Stored items
┄┄┄┄┄┄┄┄┄┄

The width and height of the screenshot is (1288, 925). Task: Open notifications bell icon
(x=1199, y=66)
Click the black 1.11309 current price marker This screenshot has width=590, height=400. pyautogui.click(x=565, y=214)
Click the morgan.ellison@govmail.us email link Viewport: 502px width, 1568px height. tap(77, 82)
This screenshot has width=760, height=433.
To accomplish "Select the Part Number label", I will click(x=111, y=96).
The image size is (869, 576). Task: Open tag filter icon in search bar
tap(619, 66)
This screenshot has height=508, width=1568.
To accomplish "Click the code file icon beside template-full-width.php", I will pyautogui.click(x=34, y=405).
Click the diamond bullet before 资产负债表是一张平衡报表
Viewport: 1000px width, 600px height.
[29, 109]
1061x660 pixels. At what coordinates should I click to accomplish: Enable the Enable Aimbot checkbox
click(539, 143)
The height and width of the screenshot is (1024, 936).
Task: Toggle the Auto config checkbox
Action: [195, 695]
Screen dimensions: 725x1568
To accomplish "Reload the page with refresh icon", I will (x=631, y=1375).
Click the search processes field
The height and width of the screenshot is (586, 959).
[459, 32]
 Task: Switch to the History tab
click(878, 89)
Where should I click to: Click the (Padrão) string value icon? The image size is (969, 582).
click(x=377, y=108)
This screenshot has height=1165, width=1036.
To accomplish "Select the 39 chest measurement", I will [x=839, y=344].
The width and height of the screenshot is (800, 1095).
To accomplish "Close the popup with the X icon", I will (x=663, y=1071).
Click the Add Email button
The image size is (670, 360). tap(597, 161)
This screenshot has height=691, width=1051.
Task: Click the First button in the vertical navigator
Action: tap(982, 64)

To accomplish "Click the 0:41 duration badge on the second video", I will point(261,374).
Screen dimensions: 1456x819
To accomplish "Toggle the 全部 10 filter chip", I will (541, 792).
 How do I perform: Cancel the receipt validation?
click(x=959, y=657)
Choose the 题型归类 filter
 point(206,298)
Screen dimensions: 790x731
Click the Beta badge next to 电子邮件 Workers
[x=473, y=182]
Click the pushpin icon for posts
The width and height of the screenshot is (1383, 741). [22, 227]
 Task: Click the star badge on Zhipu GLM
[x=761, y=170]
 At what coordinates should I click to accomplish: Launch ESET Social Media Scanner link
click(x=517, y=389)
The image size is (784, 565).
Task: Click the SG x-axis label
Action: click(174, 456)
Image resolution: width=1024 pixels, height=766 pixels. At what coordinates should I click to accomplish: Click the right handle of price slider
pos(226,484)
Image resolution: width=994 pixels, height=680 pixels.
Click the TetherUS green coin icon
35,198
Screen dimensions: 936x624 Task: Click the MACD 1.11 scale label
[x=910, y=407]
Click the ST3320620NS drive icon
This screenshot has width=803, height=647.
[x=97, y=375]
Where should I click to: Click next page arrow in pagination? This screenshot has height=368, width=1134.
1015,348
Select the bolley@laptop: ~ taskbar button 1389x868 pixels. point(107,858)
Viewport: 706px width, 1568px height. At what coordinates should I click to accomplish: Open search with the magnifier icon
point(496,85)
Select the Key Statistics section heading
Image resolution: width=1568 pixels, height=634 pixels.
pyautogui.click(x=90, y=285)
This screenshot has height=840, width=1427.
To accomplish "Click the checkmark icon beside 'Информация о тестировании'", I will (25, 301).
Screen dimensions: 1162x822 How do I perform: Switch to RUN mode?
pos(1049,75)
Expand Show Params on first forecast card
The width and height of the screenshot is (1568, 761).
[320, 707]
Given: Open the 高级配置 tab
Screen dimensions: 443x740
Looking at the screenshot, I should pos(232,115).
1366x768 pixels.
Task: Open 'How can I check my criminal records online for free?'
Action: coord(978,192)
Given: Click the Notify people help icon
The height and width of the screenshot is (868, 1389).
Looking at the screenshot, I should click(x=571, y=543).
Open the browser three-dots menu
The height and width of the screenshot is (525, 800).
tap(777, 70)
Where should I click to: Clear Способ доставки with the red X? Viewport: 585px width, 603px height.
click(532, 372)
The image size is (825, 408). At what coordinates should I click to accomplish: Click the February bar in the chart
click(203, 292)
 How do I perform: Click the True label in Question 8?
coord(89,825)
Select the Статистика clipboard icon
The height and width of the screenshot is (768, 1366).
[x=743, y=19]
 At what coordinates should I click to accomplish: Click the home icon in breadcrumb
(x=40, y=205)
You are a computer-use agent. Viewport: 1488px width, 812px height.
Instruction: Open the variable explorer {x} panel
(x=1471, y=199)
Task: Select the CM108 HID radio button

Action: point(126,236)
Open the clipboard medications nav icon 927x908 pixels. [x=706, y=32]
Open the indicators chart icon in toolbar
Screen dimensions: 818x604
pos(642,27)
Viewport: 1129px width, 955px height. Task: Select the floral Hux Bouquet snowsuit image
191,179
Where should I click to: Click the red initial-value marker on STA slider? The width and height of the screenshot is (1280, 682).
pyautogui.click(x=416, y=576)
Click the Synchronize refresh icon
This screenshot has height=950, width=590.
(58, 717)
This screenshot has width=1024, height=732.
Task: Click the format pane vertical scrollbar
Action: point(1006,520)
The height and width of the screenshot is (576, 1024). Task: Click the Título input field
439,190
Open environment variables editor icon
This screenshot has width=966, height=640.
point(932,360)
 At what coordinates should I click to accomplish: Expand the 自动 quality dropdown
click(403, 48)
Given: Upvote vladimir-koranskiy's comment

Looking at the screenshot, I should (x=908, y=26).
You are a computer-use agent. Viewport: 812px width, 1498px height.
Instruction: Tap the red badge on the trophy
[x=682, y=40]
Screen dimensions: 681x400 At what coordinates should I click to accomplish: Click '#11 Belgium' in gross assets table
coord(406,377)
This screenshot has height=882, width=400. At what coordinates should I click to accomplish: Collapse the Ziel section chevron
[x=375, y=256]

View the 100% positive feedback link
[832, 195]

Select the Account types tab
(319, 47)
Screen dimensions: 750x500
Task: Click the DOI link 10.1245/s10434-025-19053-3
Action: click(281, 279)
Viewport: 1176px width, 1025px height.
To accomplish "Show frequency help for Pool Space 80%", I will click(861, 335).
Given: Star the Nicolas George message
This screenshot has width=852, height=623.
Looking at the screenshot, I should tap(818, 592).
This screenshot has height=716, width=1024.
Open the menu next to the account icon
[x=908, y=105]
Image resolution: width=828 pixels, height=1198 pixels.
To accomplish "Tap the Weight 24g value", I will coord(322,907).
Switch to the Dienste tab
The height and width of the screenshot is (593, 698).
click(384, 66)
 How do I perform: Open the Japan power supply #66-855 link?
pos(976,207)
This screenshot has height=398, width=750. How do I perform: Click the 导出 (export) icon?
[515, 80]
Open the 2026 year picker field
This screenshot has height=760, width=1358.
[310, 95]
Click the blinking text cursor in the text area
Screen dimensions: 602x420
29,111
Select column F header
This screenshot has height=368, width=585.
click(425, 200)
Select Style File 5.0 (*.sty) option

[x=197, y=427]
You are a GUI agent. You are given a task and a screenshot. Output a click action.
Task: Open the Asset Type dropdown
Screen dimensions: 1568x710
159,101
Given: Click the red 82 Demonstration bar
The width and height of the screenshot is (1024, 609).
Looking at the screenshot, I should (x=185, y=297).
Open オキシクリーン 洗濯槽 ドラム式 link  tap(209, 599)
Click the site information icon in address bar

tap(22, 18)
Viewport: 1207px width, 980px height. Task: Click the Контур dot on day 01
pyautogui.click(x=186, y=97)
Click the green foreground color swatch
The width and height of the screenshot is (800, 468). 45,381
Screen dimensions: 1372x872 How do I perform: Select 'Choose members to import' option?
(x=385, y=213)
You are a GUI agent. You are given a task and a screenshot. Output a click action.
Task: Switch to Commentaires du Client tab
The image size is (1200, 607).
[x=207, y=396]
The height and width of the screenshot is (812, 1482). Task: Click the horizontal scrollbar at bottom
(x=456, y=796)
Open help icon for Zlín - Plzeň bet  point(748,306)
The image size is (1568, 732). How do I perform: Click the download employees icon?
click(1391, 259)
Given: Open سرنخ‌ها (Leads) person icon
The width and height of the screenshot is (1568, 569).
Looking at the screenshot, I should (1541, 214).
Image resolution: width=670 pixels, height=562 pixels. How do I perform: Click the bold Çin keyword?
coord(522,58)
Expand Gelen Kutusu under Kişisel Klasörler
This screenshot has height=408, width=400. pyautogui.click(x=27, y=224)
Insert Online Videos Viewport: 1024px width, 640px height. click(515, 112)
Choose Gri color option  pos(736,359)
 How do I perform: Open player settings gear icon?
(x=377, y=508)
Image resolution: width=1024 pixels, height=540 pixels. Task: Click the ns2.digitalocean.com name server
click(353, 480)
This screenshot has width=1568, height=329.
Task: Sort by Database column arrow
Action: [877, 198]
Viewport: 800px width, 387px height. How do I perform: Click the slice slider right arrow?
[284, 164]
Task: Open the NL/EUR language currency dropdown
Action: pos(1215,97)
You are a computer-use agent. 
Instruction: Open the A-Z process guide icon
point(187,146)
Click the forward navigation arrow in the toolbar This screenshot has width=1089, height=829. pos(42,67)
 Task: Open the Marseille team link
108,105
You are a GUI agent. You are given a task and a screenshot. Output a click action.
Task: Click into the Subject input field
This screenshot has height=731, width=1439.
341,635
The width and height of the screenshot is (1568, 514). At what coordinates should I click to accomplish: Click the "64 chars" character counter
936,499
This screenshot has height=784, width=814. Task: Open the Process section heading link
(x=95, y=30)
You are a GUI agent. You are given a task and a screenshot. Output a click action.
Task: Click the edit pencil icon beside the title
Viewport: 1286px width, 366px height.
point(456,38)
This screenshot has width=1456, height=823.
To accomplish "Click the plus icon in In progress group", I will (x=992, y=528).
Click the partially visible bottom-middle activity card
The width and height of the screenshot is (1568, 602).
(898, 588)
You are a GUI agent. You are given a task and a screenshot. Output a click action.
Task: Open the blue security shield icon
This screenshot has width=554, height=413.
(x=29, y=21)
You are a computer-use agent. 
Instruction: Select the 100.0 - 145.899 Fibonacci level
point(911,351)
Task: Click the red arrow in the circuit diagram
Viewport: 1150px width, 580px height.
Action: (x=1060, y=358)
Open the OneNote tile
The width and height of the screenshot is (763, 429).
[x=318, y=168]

┄┄┄┄┄┄┄┄┄┄

Task brief:
Lines in the data containing the string "refresh" are to be counted; give that number alone.

Exercise result:
2